Persler, Kapadokya'dan geçerek başkentlerini Ege'ye bağlayan,'Kral Yolu'nu geliştirmişlerdir. Makedonya Kralı İskender M.Ö. 334 ve 332 de Pers ordularını arka arkaya bozguna uğratarak bu büyük İmparatorluğu yıkmıştır.

Pers İmparatorluğu'nu yıkan İskender Kapadokya'da büyük bir dirençle karşılaştı. İskender, komutanlarından Sabiktas'ı bölgeyi denetim altına almakla görevlendirince, halk buna karşı çıktı ve eski Pers soylularından Ariarathes'i kral ilan etti.
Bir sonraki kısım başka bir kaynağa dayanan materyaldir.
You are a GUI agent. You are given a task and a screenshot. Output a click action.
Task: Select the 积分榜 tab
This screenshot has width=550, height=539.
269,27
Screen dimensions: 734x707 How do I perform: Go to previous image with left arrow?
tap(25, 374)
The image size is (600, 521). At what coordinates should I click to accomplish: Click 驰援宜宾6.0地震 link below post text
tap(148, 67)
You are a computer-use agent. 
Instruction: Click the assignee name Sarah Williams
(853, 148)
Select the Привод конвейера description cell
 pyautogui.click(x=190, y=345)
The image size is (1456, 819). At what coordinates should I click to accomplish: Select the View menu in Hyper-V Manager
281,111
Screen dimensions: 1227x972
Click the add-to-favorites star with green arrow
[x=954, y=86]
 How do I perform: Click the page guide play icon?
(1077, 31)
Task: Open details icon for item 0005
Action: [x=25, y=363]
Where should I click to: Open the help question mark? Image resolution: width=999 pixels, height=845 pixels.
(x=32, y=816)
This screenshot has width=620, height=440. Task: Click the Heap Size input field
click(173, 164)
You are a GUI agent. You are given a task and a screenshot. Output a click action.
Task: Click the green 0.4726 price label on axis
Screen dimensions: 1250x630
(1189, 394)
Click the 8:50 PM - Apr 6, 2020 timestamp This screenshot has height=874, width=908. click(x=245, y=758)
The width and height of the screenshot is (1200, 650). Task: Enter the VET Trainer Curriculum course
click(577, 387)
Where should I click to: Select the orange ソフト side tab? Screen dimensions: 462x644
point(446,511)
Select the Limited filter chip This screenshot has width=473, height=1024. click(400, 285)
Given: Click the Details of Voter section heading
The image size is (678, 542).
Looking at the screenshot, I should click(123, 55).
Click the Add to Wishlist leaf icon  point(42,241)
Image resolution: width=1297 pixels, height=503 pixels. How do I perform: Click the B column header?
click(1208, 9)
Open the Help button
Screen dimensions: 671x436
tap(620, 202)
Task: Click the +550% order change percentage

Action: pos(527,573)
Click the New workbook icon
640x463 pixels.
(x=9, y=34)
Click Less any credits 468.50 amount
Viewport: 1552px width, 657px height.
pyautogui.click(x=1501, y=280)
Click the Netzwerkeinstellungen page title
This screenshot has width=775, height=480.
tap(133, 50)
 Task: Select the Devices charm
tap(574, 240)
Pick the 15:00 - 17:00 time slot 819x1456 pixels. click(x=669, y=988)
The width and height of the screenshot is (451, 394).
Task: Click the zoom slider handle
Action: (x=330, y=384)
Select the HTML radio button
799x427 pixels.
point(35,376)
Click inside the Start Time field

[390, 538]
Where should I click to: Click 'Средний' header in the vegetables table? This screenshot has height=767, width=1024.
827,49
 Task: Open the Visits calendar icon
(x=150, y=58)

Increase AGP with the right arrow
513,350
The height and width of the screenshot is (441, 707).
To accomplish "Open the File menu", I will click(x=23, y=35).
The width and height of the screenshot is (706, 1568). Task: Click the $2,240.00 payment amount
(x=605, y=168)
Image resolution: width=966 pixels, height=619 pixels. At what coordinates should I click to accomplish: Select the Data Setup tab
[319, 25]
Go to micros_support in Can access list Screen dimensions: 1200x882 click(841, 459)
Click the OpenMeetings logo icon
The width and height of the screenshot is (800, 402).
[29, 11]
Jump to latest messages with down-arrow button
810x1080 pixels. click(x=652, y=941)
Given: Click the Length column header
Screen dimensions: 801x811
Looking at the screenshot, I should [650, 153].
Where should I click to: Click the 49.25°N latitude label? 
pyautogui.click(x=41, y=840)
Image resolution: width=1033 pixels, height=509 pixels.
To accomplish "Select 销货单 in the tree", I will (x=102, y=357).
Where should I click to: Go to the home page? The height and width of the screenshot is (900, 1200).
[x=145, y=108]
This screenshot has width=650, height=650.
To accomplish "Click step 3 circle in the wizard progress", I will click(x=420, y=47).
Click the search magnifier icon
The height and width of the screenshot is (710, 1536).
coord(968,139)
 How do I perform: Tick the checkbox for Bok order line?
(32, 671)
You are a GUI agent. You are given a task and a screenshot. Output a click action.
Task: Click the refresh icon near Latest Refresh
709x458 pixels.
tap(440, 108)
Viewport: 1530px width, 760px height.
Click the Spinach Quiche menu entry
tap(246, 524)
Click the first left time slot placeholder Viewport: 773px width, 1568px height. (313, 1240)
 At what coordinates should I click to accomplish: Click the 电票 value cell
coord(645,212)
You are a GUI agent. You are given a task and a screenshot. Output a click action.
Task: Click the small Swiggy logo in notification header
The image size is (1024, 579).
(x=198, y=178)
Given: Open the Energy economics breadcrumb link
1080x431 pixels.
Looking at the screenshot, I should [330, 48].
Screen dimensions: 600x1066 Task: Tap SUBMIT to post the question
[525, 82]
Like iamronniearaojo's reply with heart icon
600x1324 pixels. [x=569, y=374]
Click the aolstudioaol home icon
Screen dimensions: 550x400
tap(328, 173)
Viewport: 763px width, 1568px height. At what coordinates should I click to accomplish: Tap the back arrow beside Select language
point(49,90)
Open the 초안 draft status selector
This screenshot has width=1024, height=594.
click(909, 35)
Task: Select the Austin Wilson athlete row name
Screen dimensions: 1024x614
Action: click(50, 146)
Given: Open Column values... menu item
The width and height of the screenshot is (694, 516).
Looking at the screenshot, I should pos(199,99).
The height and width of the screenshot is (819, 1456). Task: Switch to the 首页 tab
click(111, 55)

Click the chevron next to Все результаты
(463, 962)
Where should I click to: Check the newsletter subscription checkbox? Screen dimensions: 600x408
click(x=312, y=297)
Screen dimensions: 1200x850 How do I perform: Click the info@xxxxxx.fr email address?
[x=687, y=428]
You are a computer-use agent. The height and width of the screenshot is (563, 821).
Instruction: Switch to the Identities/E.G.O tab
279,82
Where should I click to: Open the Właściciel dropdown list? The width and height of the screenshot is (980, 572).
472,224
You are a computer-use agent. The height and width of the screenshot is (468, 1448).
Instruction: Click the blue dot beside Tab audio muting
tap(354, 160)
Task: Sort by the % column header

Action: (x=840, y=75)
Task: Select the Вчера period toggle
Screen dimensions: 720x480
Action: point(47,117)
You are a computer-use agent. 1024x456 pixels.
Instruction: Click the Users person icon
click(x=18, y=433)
Çalışkan bir yönetici olan I. Ariarathes (M.Ö.332-322) Kapadokya Krallığı'nın sınırlarını genişletti.

İskender'in ölümüne kadar barış içinde yaşayan Kapadokya Krallığı, Roma'nın bir eyaleti olduğu M.S.17 yılına kadar varlığını korumak için Makedonyalılarla, Pontuslularla, Galatlarla, Romalılarla mücadele etmiştir.

evet kısa bir kapadokya tarihinden sonra artık yazmaya başlamak lazım:))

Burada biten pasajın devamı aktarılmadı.